Problem to solve.
Give the number of lines below that contain "header", with no other output.
━━━ Provided data ━━━
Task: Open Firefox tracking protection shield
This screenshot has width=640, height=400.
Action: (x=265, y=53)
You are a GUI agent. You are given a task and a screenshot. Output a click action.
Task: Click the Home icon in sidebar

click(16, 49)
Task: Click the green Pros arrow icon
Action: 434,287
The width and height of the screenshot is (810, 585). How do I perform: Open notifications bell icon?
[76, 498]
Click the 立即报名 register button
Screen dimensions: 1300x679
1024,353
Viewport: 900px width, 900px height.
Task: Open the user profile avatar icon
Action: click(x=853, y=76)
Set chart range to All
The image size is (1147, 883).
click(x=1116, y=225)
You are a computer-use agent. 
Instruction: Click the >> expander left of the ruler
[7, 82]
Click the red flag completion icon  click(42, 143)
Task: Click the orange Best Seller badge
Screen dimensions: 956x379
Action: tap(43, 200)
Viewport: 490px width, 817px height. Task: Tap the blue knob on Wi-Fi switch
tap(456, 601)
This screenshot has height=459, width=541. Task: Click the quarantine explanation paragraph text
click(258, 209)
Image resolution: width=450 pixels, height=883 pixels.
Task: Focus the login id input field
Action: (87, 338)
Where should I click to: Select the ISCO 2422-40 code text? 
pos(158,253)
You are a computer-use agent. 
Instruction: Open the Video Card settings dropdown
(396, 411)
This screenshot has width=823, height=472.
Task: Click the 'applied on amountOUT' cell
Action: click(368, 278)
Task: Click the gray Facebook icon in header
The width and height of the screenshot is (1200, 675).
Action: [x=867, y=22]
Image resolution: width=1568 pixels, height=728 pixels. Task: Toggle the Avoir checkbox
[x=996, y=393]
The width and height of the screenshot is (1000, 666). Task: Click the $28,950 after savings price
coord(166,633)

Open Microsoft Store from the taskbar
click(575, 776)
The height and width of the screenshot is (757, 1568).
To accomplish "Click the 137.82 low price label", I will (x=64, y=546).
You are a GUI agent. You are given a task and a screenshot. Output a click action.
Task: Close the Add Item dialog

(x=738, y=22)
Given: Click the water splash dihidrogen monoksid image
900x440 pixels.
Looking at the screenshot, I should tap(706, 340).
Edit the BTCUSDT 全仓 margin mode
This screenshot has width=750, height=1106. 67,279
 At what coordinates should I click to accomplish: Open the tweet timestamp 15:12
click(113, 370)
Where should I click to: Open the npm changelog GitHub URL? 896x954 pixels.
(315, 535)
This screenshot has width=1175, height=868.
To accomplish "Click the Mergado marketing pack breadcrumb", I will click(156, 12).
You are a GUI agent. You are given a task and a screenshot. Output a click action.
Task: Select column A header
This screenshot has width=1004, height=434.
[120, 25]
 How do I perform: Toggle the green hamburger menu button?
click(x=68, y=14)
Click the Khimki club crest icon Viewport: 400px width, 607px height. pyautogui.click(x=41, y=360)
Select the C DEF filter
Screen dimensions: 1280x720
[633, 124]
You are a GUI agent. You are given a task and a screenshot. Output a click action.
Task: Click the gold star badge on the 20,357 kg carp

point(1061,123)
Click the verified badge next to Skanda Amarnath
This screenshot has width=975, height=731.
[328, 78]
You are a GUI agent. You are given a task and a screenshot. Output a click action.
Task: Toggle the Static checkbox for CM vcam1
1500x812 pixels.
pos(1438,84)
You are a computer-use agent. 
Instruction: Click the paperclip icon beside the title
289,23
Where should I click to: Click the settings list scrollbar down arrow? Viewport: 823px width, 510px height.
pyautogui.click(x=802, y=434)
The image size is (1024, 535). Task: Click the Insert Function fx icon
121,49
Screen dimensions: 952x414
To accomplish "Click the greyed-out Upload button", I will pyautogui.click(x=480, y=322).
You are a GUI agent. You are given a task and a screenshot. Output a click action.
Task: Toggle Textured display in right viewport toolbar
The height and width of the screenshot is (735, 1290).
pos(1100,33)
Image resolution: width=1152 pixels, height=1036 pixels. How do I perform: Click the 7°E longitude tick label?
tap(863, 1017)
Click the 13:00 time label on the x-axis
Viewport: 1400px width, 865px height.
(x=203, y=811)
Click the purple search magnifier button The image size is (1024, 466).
━━━
Result for this exercise.
2